Europe and the World
- New technologies allowed Europeans to navigate oceans seeking trade and spreading Christianity.
- The Columbian Exchange of people, goods, ideas, and diseases radically reshaped the global community.
- Access to gold, spices, and luxury goods fueled the economic growth of European Atlantic states.
- New commercial networks and a money economy grew.
- The African slave trade was greatly expanded.
- Mercantilism developed as a theory for managing far-flung competing global trading empires.
Poverty and Prosperity
- Agriculture was commercialized. Feudal serfdom grew weaker in Western Europe and stronger in Central and Eastern Europe where traditional peasant rights were limited.
- Urban growth fueled social change and new patterns of interaction. Traditional political and social institutions were challenged.
- Family remained the primary social and economic institution.
- A consumer economy developed. Commercial and professional groups gained in power.
- Governments regulated issues of public morality.
Objective Knowledge and Subjective Visions
- Revival of classical texts, Renaissance arts, humanism, new scholarship, religious pluralism, and printing challenged universal Christendom and led to a new scientific cosmology.
- Truth shifted from the Church and classical authorities to observation of nature, experimentation, mathematics, and reasoning.
- Humanism assessed the role of the individual. New theories offered secular explanations for human political behavior.
- Reformations and wars disrupted the power and influence of the Church. A plurality of Christian doctrines and practices pushed religion from the public to the private realm.
- Belief in alchemy and astrology persisted along with peasant oral traditions and folk culture.
- Contact with Americans, Africans, and Asians expanded cultural horizons.
States and Institutes of Power
- Secular political theories explored the role of the state.
- The struggle for sovereignty and military revolution centralized state power. Nation-states emerged in England, France, and Spain.
- Centralized monarchies led to absolutism. Constitutionalism developed to limit monarchial power.
- Political and Church authorities wrestled for control of religion.
- Religious pluralism splintered universal Christendom and led to war.
- Competition between states extended to colonial empires.
- Art served political agendas. Printing increased censorship.
- The Peace of Westphalia laid the foundations of the modern international order and balance of power.
Individual and Society
- Traditional agricultural aristocracy's power was challenged by the rise of commercial agriculture, bourgeoisie, and urban expansion.

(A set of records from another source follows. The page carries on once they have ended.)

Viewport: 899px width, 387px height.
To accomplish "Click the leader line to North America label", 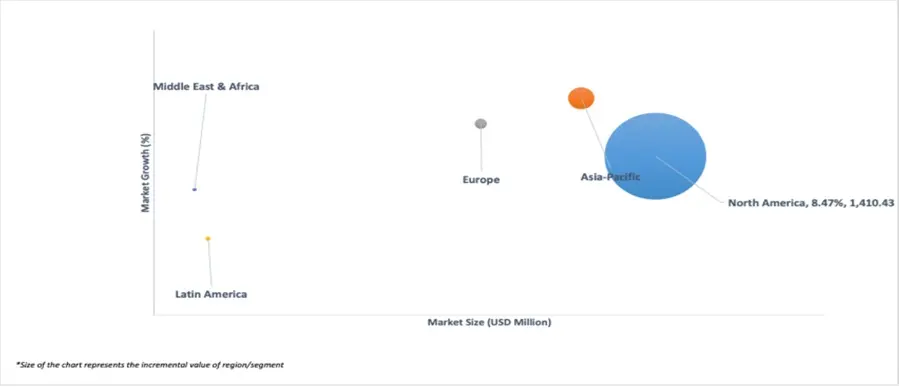I will 690,178.
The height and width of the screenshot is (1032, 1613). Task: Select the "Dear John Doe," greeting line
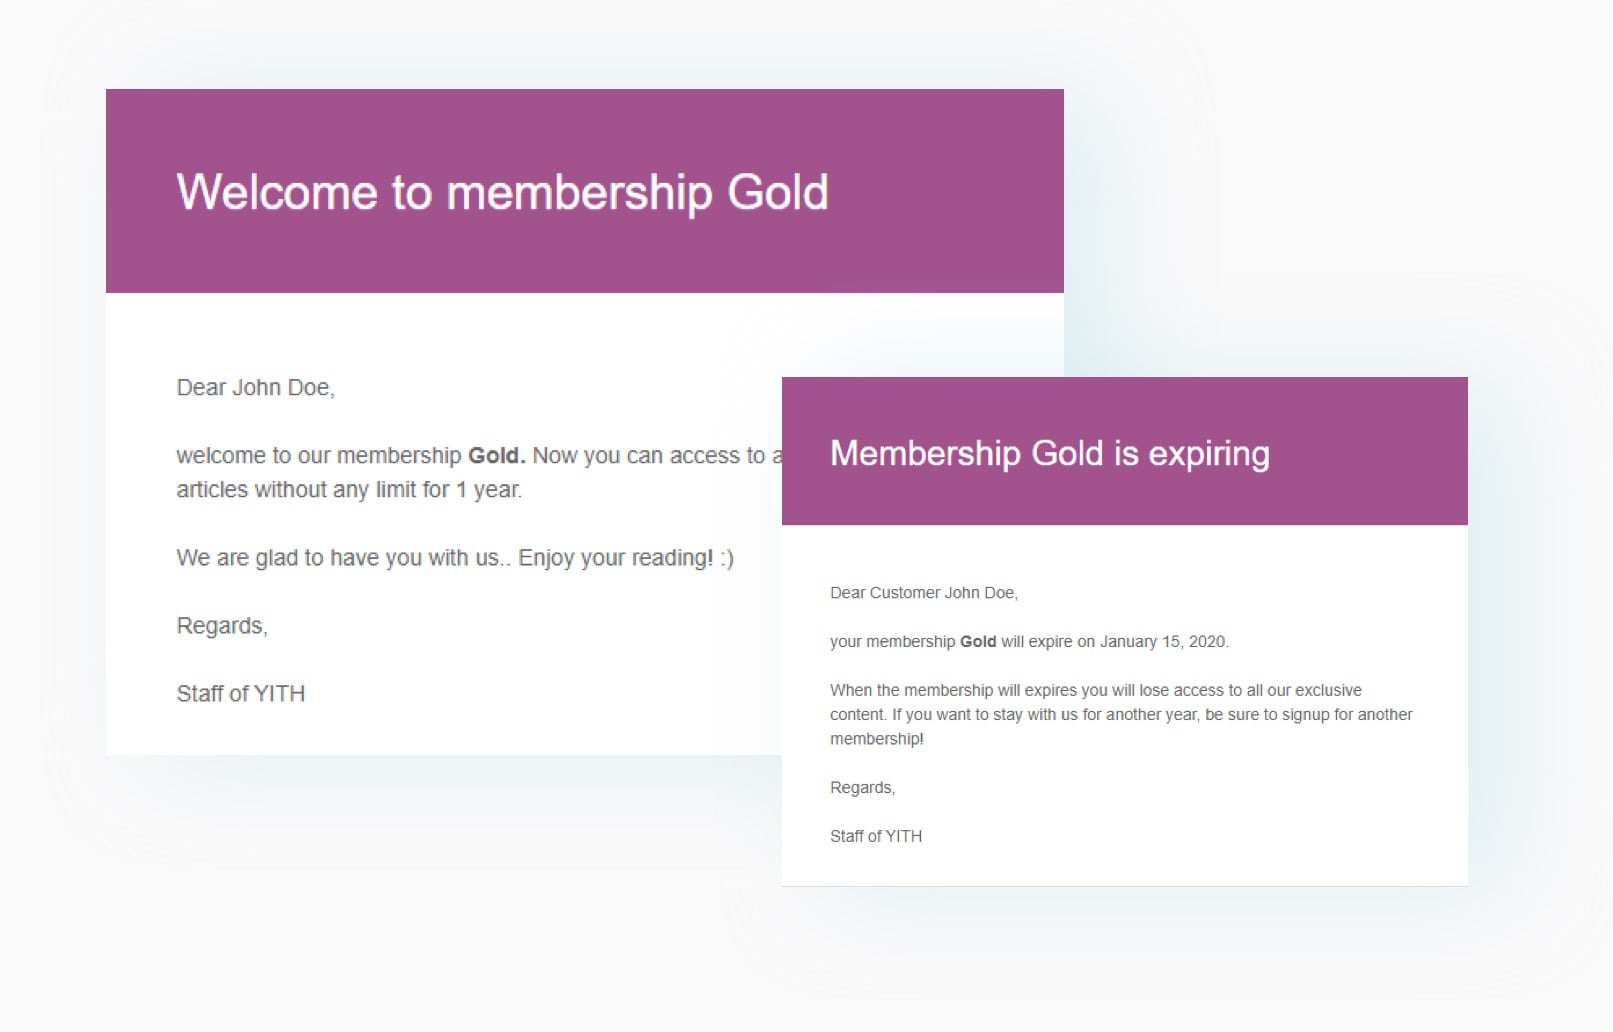[255, 388]
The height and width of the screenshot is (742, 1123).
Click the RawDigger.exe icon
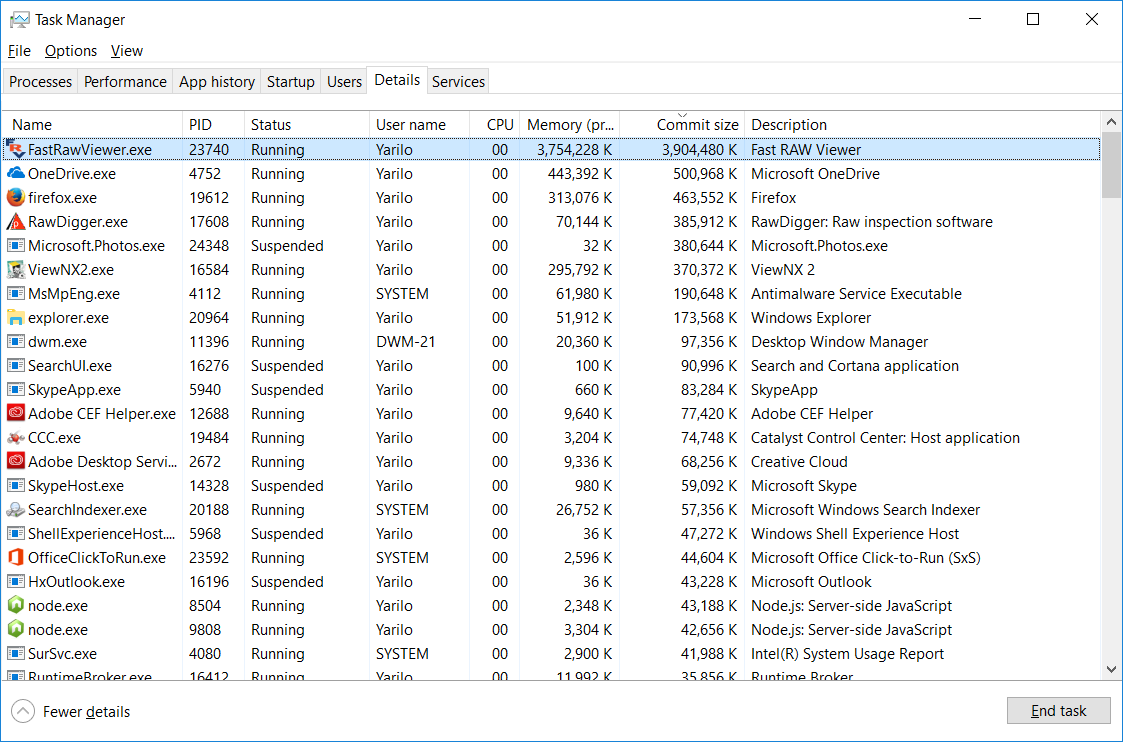(15, 222)
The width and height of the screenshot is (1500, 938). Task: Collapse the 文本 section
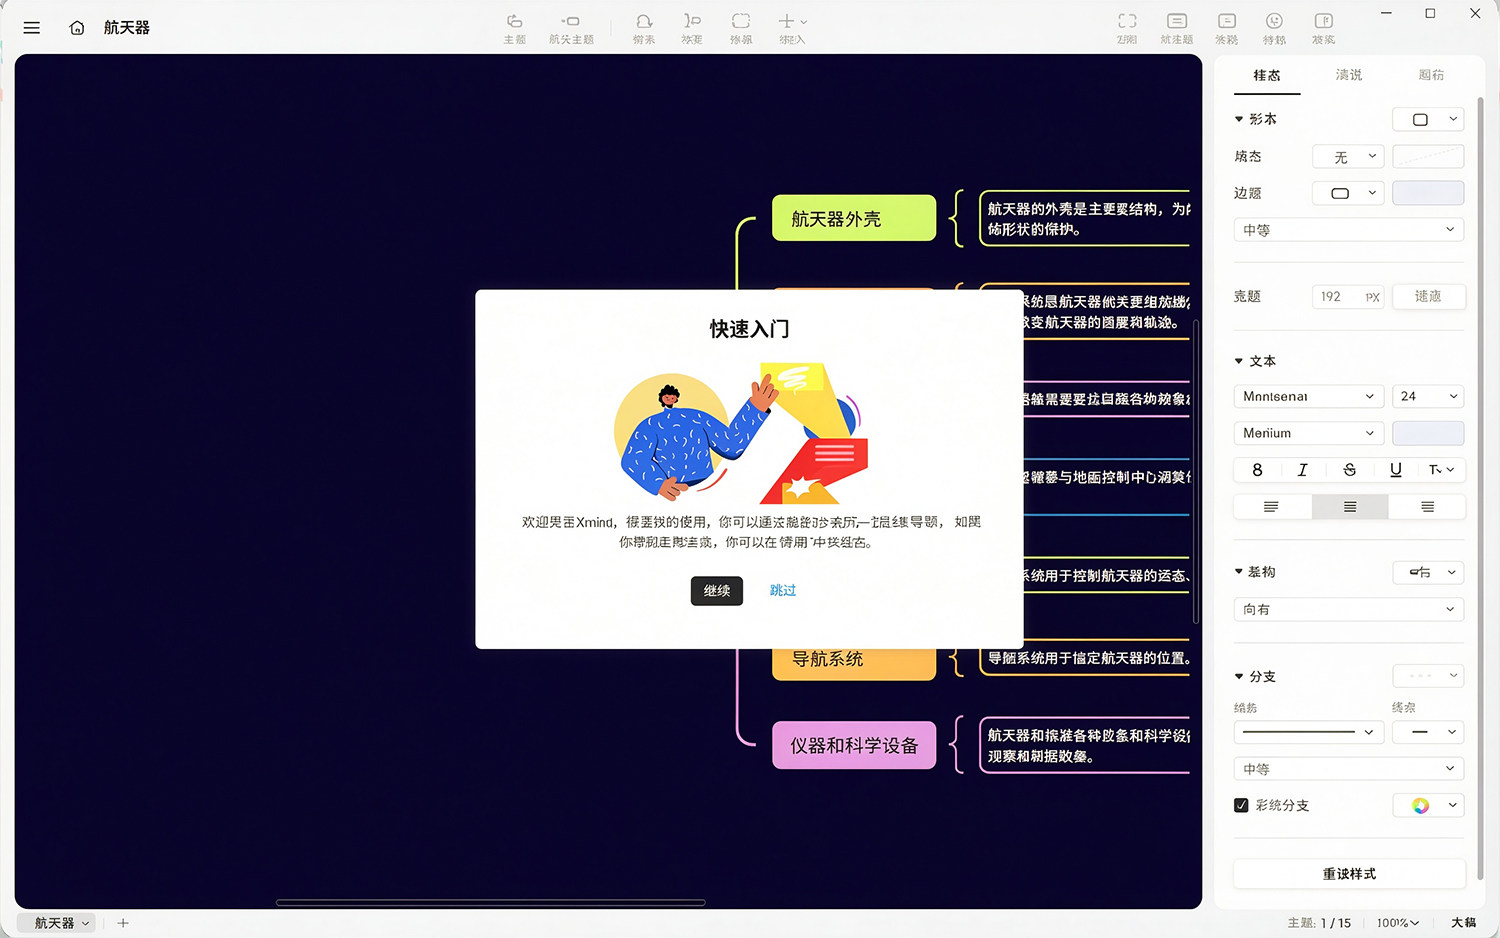1239,361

- Religious pluralism challenged universal Christendom.
- The Renaissance and Reformations debated the role of women.
- Exploration, colonization, printing, and reformations transformed social interactions.
- Colonial peoples, urban migrants, and religious minorities were often marginalized. Witch-hunts and pogroms persecuted victims.
- Subsistence agriculture remained the norm for many. Traditions persisted in marriage patterns, gender roles, family economy, folk culture, communal norms, and beliefs in alchemy and astrology.